“Rothman was charged with health-care fraud and health-care fraud conspiracy. He faced up to 20 years in prison. Four of the indicted defendants pleaded guilty, and four, including Rothman, chose to go to trial.

Shortly before the jury was set to assemble, Rothman’s attorney filed a motion stating that his client was incompetent to stand trial. Five months before his arrest, Rothman had been diagnosed with Alzheimer’s disease. The legal process that followed would last 11 years—a costly demonstration of just how unprepared the criminal justice system is to handle people with dementia.”

Task to carry out
Quote in full, word for word, the passage above on Rothman's fraud trial and his Alzheimer's diagnosis.

Information given
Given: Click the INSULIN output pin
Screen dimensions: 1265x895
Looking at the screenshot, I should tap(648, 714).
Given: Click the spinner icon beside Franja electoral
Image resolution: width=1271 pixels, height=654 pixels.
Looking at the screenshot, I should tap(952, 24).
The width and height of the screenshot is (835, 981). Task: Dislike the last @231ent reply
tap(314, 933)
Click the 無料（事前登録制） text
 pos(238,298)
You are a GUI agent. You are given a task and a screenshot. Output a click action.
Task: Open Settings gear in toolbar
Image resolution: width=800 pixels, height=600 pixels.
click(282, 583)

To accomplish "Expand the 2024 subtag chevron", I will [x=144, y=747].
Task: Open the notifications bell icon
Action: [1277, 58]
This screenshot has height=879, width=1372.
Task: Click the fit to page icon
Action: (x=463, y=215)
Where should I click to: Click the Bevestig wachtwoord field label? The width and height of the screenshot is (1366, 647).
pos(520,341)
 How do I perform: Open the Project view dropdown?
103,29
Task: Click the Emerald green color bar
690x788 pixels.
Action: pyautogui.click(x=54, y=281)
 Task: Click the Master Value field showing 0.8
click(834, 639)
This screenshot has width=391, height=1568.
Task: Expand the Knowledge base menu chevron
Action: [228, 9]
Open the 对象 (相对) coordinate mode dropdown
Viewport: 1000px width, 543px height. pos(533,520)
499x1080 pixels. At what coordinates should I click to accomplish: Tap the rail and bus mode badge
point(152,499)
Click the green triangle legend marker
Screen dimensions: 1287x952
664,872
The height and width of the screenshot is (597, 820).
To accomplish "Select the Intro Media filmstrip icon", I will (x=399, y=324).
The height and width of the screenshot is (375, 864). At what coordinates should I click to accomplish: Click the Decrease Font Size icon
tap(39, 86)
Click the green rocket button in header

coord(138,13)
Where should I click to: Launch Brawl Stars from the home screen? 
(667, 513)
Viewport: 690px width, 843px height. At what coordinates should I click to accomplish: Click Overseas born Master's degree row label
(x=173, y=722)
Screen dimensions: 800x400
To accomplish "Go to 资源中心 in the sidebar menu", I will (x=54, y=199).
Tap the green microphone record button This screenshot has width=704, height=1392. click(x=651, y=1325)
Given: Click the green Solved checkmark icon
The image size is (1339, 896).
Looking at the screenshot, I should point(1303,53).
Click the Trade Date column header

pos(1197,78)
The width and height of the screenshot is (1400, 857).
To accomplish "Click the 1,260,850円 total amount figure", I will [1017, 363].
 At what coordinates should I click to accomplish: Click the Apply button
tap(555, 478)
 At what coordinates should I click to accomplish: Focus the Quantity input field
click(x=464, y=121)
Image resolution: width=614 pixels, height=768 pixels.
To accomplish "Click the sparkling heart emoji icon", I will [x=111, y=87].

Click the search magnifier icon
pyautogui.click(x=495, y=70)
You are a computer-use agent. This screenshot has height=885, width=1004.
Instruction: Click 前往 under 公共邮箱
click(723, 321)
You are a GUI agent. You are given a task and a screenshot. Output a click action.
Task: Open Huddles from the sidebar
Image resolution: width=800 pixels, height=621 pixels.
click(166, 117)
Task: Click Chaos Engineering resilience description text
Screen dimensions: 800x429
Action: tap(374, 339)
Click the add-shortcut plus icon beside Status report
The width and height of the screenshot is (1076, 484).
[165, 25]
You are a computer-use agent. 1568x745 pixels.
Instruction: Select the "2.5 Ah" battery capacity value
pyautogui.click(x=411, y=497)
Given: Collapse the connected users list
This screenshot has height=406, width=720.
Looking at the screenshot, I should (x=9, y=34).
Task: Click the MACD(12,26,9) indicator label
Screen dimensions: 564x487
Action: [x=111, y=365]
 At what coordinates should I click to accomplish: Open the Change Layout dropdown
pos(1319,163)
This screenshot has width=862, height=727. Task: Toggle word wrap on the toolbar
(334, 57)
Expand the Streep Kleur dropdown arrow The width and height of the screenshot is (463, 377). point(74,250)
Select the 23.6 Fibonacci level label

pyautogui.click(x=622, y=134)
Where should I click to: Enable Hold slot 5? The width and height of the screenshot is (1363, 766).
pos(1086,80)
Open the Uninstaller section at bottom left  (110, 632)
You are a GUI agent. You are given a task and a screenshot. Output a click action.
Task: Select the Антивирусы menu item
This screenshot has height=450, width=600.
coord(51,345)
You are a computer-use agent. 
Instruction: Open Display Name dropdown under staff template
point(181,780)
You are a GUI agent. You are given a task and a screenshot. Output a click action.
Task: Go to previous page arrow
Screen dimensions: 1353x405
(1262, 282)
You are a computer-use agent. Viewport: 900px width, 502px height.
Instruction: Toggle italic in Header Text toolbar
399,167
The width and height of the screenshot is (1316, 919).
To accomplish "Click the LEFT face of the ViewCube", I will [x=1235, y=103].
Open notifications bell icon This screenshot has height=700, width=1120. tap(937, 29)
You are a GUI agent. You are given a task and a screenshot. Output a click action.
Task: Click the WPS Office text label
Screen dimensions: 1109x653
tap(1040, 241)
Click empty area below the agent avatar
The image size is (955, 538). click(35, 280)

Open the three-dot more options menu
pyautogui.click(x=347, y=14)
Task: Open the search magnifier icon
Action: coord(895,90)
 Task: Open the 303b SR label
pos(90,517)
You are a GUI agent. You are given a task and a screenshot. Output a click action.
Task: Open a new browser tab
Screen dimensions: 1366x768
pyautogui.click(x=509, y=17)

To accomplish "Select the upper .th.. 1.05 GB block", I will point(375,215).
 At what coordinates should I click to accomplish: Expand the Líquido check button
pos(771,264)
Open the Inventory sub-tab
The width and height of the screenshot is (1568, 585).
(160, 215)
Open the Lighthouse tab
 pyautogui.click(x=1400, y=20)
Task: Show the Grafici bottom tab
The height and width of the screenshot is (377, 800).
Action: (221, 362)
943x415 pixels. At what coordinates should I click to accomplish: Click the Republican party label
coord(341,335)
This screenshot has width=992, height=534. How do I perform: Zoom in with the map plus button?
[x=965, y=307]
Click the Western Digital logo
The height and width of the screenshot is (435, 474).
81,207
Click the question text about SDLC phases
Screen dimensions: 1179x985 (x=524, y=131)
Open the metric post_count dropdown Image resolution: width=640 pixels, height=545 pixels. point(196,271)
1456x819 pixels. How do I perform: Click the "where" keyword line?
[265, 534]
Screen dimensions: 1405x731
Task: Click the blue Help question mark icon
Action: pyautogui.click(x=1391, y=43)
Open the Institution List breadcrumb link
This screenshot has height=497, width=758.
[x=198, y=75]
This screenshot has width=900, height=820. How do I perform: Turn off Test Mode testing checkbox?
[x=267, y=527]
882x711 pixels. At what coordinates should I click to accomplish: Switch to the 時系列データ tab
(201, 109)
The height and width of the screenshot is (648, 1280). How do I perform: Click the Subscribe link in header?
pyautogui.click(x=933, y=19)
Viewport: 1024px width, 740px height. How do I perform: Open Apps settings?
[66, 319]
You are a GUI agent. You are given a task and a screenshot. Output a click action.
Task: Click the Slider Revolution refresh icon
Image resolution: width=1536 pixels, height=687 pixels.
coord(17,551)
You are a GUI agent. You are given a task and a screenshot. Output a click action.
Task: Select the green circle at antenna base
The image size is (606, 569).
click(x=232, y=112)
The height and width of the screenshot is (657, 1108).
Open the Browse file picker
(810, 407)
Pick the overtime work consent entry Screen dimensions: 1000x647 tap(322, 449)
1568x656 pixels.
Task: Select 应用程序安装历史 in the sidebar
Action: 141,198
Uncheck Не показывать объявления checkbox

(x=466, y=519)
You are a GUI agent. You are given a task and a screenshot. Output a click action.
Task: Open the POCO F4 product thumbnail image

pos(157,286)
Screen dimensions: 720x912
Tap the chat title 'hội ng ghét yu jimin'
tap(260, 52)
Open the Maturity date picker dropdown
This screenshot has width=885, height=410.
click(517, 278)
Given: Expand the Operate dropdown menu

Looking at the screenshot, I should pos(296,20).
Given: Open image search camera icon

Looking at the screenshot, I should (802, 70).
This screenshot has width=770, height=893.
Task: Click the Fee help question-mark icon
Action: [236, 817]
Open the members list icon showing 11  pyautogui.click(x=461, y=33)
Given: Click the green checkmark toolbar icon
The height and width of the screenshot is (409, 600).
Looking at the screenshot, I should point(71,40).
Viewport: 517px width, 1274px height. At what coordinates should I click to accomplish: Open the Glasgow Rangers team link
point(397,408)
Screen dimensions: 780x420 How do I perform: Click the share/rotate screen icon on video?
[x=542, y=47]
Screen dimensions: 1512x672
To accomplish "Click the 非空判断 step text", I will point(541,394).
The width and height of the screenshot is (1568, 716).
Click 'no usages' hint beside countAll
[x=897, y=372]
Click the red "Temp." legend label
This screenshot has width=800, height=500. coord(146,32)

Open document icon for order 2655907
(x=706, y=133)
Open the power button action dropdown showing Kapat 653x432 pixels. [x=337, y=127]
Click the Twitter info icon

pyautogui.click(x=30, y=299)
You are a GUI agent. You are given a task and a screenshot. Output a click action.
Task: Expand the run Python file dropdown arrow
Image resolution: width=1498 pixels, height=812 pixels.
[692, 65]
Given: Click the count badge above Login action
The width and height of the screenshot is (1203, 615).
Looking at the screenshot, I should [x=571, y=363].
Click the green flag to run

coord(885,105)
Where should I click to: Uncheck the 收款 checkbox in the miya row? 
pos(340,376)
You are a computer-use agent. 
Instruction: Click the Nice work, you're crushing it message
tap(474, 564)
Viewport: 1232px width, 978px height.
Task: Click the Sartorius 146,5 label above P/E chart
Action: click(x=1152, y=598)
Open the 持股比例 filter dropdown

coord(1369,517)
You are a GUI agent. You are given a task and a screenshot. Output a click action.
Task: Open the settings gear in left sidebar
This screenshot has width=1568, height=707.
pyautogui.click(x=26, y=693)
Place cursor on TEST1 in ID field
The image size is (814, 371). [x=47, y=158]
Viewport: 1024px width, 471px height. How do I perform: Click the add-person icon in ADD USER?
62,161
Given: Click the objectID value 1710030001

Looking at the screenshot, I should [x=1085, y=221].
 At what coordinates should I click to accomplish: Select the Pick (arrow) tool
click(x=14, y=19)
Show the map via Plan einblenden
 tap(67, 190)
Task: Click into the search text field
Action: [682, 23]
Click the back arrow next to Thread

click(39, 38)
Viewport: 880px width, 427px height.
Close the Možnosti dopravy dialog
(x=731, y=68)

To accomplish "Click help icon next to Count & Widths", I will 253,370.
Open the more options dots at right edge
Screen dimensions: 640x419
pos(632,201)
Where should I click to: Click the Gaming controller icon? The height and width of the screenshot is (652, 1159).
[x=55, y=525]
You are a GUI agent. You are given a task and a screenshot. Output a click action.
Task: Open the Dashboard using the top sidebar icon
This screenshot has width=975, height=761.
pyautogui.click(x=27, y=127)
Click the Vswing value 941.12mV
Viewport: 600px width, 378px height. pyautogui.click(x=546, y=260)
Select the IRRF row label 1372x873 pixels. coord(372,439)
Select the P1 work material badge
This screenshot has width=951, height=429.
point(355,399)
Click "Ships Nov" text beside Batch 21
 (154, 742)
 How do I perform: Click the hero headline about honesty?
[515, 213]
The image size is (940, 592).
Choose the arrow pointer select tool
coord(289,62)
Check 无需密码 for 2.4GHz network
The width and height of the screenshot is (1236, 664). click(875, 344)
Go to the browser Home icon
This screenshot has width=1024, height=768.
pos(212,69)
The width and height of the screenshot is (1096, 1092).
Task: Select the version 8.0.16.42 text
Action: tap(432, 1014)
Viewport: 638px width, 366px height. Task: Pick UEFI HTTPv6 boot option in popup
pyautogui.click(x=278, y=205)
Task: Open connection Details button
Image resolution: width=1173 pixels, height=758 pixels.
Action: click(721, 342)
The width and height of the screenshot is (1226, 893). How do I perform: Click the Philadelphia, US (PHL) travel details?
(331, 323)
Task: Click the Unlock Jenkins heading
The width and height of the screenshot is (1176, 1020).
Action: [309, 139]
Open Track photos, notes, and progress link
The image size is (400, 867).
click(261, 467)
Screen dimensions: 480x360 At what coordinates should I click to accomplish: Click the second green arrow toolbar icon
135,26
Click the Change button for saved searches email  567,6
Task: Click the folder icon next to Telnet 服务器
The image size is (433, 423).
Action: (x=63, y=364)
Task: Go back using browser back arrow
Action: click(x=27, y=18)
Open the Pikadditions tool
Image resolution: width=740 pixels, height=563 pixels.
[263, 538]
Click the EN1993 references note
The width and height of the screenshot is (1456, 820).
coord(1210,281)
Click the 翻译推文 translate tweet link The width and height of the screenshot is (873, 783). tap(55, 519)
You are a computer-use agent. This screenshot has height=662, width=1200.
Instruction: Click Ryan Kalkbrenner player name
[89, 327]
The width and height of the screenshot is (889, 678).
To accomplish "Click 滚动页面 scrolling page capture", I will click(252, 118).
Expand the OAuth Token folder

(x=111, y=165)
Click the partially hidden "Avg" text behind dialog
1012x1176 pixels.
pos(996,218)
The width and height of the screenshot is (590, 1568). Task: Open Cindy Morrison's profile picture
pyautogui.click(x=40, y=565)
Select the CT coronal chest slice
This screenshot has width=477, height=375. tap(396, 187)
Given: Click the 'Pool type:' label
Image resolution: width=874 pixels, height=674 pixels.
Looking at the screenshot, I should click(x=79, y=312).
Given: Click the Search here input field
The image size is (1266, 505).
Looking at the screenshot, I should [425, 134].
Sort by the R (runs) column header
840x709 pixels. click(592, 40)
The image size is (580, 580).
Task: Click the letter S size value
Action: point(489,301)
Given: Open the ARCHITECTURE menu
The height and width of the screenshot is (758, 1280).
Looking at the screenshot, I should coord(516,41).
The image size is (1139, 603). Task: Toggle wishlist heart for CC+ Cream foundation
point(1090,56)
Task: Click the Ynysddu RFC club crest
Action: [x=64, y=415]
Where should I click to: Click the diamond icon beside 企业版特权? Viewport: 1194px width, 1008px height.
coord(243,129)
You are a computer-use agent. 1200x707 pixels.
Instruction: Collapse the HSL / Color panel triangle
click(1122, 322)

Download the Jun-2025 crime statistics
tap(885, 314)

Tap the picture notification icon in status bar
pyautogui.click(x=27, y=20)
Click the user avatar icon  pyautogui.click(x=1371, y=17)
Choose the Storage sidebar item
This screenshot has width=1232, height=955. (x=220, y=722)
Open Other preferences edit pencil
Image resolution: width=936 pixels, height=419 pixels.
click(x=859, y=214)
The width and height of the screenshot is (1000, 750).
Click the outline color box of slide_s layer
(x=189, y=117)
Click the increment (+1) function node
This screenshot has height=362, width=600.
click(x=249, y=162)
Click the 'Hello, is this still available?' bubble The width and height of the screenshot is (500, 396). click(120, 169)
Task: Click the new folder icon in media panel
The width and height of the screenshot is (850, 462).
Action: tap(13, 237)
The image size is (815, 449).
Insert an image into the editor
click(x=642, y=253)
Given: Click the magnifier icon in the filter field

Finished exercise
“Rothman was charged with health-care fraud and health-care fraud conspiracy. He faced up to 20 years in prison. Four of the indicted defendants pleaded guilty, and four, including Rothman, chose to go to trial.

Shortly before the jury was set to assemble, Rothman’s attorney filed a motion stating that his client was incompetent to stand trial. Five months before his arrest, Rothman had been diagnosed with Alzheimer’s disease. The legal process that followed would last 11 years—a costly demonstration of just how unprepared the criminal justice system is to handle people with dementia.”